Corazones de Alcachofa

Text Mining

Text mining, sometimes alternately referred to as text data mining, refers generally to the process of deriving high quality information from text. High quality information is typically derived through the dividing of patterns and trends through means such as statistical pattern learning. Text mining usually involves the process of structuring the input text (usually parsing, along with the addition of some derived linguistic features and the removal of others, and subsequent insertion into a database), deriving patterns within the structured data, and finally evaluation and interpretation of the output. ‘High quality’ in text mining usually refers to some combination of relevance, novelty, and interestingness.

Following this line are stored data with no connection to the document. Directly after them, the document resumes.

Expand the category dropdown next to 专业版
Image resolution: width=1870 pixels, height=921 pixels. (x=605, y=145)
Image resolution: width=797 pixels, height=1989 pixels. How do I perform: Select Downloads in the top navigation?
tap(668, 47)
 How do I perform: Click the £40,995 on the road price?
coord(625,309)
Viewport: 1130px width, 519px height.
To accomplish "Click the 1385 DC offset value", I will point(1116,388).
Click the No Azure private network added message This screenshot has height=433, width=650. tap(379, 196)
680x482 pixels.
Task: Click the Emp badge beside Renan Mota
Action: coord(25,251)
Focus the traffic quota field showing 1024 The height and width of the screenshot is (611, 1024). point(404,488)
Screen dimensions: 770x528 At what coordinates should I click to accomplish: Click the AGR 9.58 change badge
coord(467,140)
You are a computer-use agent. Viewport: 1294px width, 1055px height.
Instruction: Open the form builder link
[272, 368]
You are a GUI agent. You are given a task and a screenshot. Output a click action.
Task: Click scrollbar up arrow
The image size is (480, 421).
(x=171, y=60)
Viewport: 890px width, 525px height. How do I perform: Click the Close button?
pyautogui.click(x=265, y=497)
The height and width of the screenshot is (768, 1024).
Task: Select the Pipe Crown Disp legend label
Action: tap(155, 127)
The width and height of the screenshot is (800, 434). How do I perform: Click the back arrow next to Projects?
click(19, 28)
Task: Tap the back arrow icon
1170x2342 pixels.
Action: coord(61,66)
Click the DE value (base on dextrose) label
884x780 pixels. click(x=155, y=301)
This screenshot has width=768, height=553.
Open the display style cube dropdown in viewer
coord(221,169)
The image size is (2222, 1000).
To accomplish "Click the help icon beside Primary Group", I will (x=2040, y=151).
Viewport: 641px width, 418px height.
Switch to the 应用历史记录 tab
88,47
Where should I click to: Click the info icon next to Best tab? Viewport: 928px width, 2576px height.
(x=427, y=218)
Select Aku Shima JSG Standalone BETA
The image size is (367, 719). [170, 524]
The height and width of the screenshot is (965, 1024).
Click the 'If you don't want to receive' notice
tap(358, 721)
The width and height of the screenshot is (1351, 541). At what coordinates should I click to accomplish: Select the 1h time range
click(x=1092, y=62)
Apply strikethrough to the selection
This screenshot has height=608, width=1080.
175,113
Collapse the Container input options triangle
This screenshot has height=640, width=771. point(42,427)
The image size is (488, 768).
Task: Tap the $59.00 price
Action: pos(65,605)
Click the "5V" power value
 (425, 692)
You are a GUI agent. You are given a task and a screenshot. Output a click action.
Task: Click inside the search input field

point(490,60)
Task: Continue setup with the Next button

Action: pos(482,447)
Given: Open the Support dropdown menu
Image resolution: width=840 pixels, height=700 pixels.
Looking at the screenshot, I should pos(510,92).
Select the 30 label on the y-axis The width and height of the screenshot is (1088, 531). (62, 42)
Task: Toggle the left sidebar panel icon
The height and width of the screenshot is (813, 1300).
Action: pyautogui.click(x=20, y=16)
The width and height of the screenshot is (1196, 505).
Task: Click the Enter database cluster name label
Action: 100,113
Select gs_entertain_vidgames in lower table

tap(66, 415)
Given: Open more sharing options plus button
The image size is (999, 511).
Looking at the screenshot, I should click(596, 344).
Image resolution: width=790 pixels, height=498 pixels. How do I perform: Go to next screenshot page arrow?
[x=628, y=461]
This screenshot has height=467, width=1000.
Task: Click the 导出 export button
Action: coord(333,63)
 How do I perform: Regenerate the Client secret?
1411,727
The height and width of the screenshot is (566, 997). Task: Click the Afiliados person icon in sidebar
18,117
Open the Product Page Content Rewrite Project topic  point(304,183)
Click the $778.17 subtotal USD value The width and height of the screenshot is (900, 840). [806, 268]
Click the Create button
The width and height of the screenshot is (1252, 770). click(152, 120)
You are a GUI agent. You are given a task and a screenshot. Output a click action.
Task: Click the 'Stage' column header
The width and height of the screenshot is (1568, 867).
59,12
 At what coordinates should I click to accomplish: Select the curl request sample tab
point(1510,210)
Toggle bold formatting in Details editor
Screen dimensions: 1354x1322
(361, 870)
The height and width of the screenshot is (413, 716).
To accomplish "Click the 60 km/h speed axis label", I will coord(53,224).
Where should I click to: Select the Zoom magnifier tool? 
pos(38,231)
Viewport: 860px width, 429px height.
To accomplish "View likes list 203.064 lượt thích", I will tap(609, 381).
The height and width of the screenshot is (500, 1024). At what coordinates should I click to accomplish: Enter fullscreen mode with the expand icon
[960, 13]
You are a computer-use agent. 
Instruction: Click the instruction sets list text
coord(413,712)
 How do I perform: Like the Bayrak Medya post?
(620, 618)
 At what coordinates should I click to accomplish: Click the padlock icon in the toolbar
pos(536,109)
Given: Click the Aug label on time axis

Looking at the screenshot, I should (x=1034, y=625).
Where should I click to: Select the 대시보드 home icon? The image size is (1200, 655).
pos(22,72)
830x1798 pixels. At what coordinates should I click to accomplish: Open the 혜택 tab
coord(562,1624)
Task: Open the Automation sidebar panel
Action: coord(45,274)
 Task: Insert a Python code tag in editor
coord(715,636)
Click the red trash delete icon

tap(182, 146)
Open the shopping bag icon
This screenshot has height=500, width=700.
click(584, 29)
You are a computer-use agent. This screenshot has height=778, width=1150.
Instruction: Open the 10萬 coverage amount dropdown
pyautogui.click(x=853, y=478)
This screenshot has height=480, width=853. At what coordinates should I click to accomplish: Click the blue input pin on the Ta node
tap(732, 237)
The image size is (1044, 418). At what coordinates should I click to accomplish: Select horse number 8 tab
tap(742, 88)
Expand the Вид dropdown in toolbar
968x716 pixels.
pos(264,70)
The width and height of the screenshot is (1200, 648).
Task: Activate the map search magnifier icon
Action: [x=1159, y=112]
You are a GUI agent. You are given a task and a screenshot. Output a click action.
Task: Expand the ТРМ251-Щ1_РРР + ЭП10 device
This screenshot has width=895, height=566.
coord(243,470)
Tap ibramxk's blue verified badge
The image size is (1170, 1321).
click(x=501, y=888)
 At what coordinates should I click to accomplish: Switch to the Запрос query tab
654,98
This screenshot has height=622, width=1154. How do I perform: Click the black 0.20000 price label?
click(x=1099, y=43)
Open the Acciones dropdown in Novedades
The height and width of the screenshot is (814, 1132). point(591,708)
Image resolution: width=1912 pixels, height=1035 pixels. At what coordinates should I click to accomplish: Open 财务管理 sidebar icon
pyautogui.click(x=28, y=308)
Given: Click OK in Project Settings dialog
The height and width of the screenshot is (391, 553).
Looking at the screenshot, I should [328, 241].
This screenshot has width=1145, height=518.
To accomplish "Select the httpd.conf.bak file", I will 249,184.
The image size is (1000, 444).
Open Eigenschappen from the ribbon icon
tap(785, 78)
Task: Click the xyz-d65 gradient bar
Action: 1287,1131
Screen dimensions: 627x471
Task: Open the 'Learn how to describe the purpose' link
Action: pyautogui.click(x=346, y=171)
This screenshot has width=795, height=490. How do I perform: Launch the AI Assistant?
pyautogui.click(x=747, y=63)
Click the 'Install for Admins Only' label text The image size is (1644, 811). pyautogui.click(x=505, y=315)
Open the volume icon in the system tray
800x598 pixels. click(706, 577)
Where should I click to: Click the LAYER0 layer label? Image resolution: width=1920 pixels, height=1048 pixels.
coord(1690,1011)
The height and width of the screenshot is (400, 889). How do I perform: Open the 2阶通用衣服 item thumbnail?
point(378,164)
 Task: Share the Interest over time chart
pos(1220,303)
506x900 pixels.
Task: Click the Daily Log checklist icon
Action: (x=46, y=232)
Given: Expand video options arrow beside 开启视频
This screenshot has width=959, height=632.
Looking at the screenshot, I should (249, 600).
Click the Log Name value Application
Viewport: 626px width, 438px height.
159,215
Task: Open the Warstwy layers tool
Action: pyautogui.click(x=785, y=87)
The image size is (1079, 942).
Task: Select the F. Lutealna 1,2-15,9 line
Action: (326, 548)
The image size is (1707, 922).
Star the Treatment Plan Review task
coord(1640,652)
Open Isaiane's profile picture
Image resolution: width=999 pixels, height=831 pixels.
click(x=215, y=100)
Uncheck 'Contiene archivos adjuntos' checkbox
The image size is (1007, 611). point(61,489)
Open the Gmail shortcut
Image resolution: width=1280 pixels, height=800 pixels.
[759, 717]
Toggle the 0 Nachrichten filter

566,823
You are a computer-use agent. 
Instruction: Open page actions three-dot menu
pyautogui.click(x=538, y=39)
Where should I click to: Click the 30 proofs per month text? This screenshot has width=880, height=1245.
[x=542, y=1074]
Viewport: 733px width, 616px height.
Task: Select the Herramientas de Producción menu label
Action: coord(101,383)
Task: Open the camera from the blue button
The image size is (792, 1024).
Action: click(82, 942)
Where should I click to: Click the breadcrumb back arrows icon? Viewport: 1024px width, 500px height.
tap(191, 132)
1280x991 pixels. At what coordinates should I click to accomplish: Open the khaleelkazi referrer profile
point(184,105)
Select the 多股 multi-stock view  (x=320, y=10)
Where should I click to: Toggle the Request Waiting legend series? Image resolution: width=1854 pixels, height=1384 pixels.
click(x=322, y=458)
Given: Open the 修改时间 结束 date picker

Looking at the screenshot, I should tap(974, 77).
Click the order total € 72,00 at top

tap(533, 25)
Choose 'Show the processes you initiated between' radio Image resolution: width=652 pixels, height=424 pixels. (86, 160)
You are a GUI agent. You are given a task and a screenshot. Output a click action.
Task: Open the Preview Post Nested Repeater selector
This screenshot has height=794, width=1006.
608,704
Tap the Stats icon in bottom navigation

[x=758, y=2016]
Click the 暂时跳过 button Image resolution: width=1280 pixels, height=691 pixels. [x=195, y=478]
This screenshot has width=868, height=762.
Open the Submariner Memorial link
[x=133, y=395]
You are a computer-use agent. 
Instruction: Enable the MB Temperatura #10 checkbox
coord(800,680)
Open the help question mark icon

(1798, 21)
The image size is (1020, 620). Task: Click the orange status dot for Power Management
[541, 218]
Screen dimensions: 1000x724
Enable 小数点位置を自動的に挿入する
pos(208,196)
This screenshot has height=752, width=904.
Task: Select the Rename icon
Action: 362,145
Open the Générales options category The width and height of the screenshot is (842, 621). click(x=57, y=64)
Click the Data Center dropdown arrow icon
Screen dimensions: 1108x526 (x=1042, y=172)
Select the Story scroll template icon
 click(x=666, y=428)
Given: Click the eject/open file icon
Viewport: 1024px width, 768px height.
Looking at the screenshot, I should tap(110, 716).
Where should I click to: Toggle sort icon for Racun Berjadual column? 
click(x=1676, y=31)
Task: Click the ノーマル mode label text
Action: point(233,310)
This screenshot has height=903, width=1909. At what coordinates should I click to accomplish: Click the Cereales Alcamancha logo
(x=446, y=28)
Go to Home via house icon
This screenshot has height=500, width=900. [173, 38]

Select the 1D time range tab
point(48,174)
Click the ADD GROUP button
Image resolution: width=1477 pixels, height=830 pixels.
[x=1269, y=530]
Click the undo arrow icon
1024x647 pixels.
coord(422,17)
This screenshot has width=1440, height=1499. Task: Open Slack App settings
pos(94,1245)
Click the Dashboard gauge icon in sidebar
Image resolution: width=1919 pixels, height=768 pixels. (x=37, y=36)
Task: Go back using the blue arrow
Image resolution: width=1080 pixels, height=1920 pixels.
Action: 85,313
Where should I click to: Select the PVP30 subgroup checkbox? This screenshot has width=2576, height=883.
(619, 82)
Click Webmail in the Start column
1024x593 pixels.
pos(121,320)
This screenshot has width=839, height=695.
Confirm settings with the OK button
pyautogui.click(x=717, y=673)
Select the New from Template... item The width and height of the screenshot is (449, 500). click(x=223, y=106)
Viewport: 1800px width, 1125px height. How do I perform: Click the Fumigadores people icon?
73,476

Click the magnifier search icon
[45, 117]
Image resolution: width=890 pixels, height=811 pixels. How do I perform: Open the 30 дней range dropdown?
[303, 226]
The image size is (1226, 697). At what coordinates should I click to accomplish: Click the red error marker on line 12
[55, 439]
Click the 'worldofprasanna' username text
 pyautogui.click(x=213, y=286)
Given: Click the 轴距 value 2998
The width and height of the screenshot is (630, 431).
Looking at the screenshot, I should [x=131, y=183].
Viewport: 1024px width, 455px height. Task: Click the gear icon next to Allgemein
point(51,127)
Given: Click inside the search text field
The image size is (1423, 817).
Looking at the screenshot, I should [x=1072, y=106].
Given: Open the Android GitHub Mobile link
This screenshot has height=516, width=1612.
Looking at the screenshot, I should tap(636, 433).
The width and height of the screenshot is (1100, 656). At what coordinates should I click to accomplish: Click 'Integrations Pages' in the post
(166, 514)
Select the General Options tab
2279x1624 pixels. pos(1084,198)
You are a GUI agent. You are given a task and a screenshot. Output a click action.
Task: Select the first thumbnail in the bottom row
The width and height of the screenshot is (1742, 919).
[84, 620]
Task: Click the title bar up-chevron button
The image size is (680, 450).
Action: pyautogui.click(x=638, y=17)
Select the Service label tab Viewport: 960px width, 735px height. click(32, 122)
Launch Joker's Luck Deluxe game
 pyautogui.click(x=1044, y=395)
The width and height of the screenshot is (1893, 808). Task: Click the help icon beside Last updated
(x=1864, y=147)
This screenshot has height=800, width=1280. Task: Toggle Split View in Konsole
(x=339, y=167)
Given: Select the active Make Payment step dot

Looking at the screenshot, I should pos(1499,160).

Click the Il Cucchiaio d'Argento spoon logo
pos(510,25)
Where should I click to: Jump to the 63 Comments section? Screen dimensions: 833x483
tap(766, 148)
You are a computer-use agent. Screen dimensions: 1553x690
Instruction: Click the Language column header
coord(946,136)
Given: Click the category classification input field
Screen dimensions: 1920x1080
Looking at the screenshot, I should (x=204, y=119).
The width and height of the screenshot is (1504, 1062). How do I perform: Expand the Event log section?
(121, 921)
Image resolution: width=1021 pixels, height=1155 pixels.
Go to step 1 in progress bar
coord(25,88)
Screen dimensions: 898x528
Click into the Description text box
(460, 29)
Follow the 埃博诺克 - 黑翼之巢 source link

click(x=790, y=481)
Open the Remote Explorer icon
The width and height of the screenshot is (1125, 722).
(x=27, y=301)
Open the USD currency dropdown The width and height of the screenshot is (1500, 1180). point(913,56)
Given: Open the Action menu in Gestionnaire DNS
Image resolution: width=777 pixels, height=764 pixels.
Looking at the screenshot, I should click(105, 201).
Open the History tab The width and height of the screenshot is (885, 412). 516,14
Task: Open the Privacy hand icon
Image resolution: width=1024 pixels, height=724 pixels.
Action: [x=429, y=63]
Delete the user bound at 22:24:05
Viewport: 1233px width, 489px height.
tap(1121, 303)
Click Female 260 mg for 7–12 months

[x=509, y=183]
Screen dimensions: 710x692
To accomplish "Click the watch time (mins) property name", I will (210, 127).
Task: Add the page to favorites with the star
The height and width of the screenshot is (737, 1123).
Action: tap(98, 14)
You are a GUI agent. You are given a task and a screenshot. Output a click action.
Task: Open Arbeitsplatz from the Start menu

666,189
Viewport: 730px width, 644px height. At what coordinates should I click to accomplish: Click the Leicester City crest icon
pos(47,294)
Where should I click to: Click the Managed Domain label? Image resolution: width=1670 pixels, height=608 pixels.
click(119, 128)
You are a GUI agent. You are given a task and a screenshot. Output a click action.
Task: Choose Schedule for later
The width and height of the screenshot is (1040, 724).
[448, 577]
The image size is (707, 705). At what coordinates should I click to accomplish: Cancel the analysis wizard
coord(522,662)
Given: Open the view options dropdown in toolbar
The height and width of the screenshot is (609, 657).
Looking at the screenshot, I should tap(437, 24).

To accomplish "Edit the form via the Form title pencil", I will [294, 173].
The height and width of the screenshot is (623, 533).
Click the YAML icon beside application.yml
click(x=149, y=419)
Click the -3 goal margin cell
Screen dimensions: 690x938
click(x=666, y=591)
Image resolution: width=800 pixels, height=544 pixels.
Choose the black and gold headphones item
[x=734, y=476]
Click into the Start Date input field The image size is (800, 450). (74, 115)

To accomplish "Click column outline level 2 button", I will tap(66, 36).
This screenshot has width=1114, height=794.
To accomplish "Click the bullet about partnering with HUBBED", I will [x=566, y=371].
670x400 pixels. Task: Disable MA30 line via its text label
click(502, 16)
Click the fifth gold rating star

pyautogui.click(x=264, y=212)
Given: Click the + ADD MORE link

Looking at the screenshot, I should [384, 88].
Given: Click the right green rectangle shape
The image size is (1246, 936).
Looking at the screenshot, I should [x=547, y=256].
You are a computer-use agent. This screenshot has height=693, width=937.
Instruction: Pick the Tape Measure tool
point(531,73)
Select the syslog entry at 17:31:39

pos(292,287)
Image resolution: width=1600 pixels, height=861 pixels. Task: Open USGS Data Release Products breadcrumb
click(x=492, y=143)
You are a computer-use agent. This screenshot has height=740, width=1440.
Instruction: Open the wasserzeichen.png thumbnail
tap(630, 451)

Typical text mining tasks include text categorization, text clustering, concept/entity extraction, production of granular taxonomies, sentiment analysis, document summarization, and entity relation modeling (i.e., learning relations between named entities).

The difference between regular data mining and text mining is that in text mining the patterns are extracted from natural language text rather than from structured databases of facts. Databases are designed for programs to process automatically; text is written for people to read. We do not have programs that can “read” text and will not have such for the forseeable future. Many researchers think it will require a full simulation of how the mind works before we can write programs that read the way people do.

However, there is a field called computational linguistics (also known as natural language processing) which is making a lot of progress in doing small subtasks in text analysis. For example, it is relatively easy to write a program to extract phrases from an article or book that, when shown to a human reader, seem to summarize its contents. (The most frequent words and phrases in this article, minus the really common words like “the” are: text mining, information, programs, and example, which is not a bad five-word summary of its contents.)

In text mining, the goal is to discover heretofore unknown information, something that no one yet knows and so could not have yet written down.

People are using the output of such programs to try to link together information in interesting ways. For example, one can extract all the names of people and companies that occur in news text surrounding the topic of wireless technology to try to infer who the players are in that field. There are a number of companies that are investigating this kind of application.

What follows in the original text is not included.